A team of researchers announces that they have stored six files (including a short film, an entire computer operating system and an Amazon gift card) in a single strand of DNA by reaching a record theoretical density of 215 petabytes per gram.
By approaching the theoretical maximum for the information stored per nucleotide, these scientists are thus opening up real leads on the long-term storage of information. In the journal Science, researchers Yaniv Erlich and Dina Zielinksi and their team have indeed developed a new technique called DNA Fountain allowing a theoretical storage of information of 215 petabytes per gram of DNA and an estimated number of reads before degradation at 10^15. In other words, virtually unlimited.
In the living world, DNA is designed to store, transport and transmit information, in this case the genetic heritage (genome). This information is stored thanks to pairs of nucleotides: adenine (A), cytosine (C), guanine (G) and thymine (T). All of the information is therefore represented by a sequence of these four letters. But errors can occur with DNA and in this sense, the technique used must be accompanied by a real tolerance for errors.
The new Fountain DNA technique makes it possible here to generate additional data for the information transmitted by packets. The more data is added, the greater the error tolerance becomes, since the real information can be reconstructed. The process begins with an encoding taking into account the « fountain codes ». Based on the nucleotides, the researchers then obtain a large quantity of small packets which are then coded into DNA sequences. The trick is then to analyze the code obtained and to remove all the sequences which could pose problems with the reading. Since the additional data is there as a fallback, this deletion has no impact on the information.

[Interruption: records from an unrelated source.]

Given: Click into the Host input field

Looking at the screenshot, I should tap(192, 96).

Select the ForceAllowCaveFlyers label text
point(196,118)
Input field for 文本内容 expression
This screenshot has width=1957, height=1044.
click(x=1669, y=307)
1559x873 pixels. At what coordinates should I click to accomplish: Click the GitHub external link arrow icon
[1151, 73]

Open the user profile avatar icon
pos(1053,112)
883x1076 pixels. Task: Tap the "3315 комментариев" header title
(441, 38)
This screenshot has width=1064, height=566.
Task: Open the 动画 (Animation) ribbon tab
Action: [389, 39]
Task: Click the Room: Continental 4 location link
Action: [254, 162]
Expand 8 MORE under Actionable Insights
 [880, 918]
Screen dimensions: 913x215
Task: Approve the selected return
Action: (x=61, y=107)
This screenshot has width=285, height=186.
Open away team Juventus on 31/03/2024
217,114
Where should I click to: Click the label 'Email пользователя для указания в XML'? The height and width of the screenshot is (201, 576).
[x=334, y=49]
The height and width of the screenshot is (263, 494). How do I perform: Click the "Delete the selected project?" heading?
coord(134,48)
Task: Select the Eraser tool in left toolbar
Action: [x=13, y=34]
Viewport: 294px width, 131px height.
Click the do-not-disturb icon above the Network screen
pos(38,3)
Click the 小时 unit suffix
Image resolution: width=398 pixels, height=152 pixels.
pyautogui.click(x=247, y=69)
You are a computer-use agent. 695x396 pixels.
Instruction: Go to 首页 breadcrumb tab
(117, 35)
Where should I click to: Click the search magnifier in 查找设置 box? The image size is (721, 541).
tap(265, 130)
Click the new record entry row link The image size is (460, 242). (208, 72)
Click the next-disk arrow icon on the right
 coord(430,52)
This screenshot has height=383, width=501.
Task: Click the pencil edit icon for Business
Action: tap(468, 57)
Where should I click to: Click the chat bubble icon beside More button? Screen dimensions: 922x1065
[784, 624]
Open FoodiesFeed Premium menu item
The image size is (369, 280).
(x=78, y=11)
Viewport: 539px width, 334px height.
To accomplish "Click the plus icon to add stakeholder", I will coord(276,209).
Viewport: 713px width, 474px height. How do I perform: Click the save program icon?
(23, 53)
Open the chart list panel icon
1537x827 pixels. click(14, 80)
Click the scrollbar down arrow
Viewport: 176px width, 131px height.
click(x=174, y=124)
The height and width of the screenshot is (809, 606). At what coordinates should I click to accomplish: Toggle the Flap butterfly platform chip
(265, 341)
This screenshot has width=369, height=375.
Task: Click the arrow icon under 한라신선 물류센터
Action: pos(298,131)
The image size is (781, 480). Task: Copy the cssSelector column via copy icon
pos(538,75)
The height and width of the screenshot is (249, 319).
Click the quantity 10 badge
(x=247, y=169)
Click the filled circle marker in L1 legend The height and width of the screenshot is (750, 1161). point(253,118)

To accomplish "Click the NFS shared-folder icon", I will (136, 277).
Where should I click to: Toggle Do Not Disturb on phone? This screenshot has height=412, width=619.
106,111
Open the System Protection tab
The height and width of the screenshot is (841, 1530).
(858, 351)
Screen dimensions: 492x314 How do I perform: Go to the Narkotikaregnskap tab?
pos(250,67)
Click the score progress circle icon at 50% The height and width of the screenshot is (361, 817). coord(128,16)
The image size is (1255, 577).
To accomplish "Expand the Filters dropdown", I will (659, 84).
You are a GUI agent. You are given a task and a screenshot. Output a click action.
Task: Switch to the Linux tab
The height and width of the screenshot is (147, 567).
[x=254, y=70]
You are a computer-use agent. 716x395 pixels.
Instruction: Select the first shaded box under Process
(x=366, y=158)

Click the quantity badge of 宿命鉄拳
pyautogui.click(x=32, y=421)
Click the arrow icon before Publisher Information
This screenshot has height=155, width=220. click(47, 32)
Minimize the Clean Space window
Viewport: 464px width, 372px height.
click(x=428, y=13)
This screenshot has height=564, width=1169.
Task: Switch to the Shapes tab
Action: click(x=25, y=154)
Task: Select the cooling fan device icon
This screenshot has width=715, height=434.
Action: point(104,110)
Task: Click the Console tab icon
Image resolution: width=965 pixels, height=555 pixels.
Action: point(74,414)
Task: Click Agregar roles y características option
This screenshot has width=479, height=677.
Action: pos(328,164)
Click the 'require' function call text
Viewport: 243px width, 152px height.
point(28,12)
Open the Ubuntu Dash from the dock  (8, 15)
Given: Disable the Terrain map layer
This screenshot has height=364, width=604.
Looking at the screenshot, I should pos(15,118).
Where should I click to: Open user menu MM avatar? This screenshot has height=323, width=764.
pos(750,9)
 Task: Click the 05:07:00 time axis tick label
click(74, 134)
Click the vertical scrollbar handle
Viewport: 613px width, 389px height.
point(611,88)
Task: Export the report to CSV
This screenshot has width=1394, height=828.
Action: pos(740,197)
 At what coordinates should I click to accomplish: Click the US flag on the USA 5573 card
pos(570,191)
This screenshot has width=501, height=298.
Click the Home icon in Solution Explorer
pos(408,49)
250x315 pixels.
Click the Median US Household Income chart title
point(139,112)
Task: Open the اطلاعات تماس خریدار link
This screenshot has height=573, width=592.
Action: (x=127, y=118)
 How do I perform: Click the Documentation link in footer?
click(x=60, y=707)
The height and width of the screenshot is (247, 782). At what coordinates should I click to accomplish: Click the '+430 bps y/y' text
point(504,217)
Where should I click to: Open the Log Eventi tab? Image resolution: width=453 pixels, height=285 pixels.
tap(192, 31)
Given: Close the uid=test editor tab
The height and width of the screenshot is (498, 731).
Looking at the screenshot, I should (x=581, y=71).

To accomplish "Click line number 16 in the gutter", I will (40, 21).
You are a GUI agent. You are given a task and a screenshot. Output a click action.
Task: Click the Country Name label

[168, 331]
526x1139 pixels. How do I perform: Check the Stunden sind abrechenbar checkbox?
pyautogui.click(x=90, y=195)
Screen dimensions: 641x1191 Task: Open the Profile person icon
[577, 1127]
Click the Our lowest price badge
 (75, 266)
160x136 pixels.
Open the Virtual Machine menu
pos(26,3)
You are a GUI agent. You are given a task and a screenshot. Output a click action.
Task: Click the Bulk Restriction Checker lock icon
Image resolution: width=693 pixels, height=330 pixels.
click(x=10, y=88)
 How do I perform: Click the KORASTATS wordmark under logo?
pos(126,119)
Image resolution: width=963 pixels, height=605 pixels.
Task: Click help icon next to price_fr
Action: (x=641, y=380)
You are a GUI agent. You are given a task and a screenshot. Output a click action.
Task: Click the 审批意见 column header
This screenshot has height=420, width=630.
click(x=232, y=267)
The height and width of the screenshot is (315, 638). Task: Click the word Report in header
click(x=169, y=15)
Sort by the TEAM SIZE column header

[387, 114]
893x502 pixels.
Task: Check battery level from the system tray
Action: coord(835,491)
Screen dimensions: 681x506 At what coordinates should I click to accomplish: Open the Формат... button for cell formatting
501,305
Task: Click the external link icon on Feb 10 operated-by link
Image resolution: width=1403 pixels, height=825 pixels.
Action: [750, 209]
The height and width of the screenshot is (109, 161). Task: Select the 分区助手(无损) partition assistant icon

In a 2.1 MB compressed archive, the researchers were able to store a minimal operating system and its interface, a French short film from 1895 (the arrival of a train at La Ciotat), an Amazon gift card of $50 as well as a computer virus, a plaque from Pioneer and the academic work of theoretician Claude Shannon. But the most important thing was to test whether the DNA Algorithm Fountain was able to encode binary information into genetic data without losing any of the information. All the tests carried out by the researchers afterwards showed that the system worked very well. They themselves inserted errors or even randomly deleted DNA sequences, but the information could still be restored each time.
Why not build storage banks tomorrow and go all-DNA? Because there are of course limits and mainly one: the cost. The creation of these strands of information currently costs a small fortune: the researchers estimate the invoice – very steep – at around 3,500 dollars per MB. The technique will therefore have to be refined to be industrialized one day.
Recall that DNA data storage is not only an amazing space saver, but also that the technique could allow us to preserve knowledge with extreme robustness and longevity unlike traditional technologies which today succumb to all sorts of flaws over time. Specialists estimate that it will take at least another decade before this type of storage becomes accessible to the general public.